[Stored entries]
__________

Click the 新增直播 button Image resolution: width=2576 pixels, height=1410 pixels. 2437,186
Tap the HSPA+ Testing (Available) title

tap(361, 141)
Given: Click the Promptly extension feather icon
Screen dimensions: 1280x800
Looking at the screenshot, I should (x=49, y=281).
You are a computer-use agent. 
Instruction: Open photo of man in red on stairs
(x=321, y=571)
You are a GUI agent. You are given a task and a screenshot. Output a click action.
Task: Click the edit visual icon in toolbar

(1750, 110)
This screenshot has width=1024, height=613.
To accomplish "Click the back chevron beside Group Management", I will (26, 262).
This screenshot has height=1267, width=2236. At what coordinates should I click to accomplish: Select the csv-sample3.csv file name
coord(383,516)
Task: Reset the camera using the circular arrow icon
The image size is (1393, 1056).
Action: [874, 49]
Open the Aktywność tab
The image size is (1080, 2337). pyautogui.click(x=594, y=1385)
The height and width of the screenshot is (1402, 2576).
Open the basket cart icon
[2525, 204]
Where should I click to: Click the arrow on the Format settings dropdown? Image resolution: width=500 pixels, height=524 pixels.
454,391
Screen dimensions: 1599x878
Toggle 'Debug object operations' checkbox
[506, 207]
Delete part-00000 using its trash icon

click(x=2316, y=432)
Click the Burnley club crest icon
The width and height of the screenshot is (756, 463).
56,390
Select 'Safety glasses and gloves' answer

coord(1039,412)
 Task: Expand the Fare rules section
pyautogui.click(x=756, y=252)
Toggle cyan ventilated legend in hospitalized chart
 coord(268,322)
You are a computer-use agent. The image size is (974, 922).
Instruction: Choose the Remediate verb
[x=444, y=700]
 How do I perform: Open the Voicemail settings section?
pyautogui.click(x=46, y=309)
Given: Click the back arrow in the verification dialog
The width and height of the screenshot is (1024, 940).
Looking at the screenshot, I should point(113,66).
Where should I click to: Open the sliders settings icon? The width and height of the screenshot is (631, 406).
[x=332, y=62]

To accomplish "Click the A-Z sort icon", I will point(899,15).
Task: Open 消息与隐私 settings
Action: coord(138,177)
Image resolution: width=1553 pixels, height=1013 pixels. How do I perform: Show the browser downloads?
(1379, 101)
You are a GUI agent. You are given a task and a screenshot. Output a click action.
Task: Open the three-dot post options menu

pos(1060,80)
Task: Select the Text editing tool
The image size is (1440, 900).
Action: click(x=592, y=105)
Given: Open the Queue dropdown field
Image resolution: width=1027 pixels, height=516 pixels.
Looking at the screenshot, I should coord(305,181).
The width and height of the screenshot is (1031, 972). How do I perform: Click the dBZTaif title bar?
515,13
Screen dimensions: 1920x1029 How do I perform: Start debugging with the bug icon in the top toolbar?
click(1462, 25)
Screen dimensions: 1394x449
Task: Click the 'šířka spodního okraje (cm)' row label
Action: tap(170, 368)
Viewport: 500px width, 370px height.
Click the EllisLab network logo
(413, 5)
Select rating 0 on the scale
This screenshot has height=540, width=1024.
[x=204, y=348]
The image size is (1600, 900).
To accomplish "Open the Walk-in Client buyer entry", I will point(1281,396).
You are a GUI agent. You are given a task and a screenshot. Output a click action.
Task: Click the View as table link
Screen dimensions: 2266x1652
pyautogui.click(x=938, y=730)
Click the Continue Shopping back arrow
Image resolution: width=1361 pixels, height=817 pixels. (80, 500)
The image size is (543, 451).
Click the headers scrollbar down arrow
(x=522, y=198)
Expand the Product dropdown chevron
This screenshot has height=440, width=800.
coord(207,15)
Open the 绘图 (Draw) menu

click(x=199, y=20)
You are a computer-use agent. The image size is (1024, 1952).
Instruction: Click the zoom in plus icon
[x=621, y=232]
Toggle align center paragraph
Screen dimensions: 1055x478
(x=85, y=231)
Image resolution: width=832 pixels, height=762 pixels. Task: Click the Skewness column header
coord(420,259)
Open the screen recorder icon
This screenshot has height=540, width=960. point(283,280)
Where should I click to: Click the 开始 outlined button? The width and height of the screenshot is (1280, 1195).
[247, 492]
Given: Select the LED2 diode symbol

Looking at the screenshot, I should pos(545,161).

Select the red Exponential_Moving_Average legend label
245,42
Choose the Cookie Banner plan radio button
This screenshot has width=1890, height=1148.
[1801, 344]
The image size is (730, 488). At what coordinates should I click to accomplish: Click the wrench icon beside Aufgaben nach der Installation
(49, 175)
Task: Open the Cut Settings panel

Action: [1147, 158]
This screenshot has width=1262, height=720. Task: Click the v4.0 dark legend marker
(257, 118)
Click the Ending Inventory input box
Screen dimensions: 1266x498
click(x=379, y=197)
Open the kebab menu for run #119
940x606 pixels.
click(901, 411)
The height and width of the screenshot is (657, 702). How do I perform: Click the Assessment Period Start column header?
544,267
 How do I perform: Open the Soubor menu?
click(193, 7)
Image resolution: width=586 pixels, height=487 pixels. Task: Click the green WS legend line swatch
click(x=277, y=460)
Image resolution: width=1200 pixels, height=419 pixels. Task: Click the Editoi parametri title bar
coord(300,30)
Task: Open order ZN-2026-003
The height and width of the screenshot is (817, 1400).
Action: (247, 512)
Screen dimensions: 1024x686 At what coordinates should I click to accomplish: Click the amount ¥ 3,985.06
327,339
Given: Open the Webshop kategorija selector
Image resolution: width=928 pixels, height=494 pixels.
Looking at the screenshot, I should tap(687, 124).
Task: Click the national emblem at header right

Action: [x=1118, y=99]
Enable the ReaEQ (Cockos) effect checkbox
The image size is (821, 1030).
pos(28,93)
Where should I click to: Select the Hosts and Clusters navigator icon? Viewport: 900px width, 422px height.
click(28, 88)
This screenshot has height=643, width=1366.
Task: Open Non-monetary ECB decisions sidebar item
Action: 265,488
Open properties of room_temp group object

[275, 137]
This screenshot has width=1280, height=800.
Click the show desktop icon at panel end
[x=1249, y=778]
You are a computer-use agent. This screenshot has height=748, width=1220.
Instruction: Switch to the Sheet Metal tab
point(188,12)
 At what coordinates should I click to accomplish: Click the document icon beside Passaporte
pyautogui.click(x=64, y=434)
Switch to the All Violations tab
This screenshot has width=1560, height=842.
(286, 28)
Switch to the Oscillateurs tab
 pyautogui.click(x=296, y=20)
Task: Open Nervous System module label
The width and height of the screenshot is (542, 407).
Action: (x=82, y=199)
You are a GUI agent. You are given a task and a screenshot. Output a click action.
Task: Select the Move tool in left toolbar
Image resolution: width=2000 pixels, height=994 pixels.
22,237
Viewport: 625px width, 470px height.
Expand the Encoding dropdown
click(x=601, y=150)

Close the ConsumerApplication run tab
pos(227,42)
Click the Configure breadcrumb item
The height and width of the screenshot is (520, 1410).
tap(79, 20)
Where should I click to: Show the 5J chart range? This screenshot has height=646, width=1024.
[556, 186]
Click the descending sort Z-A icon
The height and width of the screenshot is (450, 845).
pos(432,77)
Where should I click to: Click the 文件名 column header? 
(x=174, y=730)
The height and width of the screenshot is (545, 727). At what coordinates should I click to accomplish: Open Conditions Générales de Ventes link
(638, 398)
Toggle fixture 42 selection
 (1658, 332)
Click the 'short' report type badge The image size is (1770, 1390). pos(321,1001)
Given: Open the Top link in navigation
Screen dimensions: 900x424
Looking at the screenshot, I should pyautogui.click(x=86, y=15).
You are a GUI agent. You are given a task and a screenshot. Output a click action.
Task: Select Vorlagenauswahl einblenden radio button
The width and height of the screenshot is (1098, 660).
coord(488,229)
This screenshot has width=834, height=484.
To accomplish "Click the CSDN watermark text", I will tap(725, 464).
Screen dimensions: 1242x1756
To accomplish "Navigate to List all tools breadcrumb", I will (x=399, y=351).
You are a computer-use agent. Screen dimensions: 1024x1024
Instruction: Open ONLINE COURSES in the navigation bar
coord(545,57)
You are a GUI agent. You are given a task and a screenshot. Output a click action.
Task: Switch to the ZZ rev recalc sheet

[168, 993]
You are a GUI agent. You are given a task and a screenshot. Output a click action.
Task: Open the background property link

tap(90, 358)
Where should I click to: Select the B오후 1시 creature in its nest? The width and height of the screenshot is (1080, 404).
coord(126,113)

__________

* _What is expected_
Among the lines above, count those containing "radio" and give only that count.

* _The answer_
2